The reality was so clouded that our new HR director was skeptical that we even had a problem until he mapped the process and counted the requisite days to close a hire. Absolute best case, it was a minimum of 15 weeks, and typically was indeed the 24 to 30 weeks that program staff were claiming.

I made the following pitch to the governor: Give me six months to fix the vacancy problem, or the governor would rescind the vacant positions. We did not quite make that deadline, but we did reduce the vacancy rate in the department to below 6 percent for the first time in its history, routinely filled positions in eight weeks, and achieved a net gain in positions filled of 11 percent.

The hiring process did not become more efficient by cutting corners. We didn't add people to speed up the process. Nor did we abolish the civil service commission. We didn't quit doing position classifications. We didn't hire people on paper without rigorous interviewing. People didn't work harder; in fact, we made the job easier for everyone.

Top management in the department identified high-achieving staff from both program offices, and HR and said this was not about "gotcha," but about fixing the most broken system in the department. The hiring process improvement team broke through the years of acrimony to design a radically streamlined process. The final payoff was a wholly new level of partnership and collaboration between the HR and its program clients.

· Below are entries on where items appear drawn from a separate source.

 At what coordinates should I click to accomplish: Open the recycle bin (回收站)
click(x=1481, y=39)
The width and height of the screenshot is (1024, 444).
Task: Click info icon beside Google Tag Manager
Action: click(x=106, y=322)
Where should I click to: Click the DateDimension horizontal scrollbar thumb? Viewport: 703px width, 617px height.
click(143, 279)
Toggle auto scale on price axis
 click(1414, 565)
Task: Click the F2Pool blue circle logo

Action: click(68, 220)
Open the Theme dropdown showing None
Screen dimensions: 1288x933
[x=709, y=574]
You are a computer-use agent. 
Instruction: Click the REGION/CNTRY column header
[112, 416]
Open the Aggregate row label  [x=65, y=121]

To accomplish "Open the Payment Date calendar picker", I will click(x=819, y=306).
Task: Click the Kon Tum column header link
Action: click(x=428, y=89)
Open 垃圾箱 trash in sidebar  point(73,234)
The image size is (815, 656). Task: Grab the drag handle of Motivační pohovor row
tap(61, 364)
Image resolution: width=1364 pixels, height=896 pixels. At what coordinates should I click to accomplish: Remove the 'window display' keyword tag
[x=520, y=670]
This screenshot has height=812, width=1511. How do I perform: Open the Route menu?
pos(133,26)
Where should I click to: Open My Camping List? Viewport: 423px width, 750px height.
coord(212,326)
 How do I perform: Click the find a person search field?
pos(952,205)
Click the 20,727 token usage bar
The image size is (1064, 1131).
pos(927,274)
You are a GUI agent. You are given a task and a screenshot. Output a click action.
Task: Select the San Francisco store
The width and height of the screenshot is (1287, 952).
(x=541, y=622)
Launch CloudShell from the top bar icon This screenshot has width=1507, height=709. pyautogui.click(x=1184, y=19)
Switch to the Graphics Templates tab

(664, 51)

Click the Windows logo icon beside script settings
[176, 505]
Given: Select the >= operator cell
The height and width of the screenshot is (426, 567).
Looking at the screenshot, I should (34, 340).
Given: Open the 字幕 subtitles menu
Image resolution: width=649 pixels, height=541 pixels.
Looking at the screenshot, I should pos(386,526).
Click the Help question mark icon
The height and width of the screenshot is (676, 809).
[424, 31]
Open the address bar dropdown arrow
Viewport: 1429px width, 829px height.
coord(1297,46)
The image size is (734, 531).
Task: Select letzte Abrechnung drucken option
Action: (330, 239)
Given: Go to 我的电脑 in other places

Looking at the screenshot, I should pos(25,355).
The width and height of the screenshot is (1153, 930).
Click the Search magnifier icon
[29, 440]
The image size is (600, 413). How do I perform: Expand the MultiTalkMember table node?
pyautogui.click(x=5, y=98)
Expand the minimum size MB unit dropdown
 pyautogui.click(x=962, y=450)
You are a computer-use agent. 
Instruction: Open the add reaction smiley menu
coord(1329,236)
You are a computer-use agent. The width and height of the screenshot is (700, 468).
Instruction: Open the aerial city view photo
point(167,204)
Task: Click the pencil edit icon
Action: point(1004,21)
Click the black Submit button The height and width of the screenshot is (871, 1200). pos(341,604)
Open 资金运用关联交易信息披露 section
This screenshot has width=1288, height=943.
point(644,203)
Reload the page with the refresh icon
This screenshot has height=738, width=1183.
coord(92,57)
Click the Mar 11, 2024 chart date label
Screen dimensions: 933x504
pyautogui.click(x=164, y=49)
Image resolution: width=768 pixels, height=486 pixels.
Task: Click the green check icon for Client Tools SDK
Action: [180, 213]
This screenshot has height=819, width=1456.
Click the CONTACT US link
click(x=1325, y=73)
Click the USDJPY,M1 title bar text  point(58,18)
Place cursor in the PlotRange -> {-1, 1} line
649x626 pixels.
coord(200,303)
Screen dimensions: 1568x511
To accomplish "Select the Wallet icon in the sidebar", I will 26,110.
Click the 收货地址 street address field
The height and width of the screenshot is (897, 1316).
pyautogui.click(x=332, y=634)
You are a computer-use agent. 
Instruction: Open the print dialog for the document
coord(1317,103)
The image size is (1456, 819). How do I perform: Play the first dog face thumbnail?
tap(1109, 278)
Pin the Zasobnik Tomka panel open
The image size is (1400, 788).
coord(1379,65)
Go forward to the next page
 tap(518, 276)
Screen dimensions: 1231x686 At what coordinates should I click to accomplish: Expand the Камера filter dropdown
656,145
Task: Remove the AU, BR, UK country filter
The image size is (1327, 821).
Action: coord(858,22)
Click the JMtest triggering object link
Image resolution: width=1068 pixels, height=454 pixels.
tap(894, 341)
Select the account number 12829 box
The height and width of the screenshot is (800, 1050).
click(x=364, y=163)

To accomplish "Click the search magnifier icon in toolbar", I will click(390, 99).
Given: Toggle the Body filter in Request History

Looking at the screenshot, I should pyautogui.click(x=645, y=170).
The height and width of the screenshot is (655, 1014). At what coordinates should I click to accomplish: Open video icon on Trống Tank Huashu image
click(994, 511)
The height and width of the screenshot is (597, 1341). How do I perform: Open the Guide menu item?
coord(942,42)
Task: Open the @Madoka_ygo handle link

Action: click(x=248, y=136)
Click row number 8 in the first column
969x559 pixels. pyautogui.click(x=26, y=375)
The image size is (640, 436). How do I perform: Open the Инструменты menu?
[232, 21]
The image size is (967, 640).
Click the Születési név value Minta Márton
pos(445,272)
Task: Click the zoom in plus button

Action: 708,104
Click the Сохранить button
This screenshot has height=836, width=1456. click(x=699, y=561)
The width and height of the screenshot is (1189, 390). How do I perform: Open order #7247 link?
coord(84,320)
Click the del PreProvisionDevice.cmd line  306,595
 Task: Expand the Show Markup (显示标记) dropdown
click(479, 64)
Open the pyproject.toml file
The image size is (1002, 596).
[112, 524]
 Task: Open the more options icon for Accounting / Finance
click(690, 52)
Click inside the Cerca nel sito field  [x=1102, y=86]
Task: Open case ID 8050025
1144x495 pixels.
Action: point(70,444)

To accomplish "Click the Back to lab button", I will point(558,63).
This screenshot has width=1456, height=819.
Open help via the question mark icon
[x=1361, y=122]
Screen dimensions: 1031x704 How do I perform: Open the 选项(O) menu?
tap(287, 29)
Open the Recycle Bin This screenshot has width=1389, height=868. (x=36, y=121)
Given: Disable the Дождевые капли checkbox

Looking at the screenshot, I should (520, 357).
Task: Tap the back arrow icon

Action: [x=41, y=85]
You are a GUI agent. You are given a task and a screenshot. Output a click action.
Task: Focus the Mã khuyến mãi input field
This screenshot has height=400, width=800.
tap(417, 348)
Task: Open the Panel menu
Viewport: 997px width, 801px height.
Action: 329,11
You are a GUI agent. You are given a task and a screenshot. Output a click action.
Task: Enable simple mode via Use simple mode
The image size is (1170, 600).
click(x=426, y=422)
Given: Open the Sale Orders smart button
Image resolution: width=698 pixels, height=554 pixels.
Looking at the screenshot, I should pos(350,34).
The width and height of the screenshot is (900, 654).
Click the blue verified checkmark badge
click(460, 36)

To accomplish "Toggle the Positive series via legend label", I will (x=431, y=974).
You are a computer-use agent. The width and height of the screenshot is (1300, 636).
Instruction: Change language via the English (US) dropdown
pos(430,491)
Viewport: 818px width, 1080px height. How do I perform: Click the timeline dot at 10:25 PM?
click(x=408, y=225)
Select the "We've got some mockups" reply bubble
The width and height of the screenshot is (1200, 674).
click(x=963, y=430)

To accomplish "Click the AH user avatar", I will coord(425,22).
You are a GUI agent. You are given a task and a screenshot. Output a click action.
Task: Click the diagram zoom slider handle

The truly extraordinary thing about this transformation was that most of the changes were really obvious:

o Posting positions the moment someone gave notice (instead of waiting until the person was off the payroll and the position was in fact "vacant") o Running steps concurrently rather than sequentially (why wait for a civil service list of candidates before identifying interview dates?) o Eliminating steps such as supervisory reviews of routine classification actions o Eliminating the delay of mail (it was taking three days for paper to move between our building and the civil service commission across the parking lot) by setting up a mailbox at the commission that an HR clerk could check twice a day o Making a point of active recruitment outside the department, so we were not just poaching within the same talent pool o Exploiting the new management approach in the governor's office to allow departments to hire within authorized complement without getting approval for each position
Result: The department's HR performance-stat tool -- the Position Activity Log -- moved from being the war ground for disputes and blame to the starting point for communication and problem solving.

Okay, so if it wasn't rocket science, why hadn't it happened before? Why had countless executives (including myself) flogged the numbers and the staff but didn't see that, in Steve Goldsmith's words, we were "speed walking in place"?

All the parties had to stop focusing on the numbers and unpack and dissect the problem. Management had to empower staff to take the process apart and reassemble it, and give them breathing room to do so.

If a process as superficially straightforward as hiring staff eluded this simple realization, how much more critical it must be to leaders who want to see order-of-magnitude improvements in performance in complex organizations.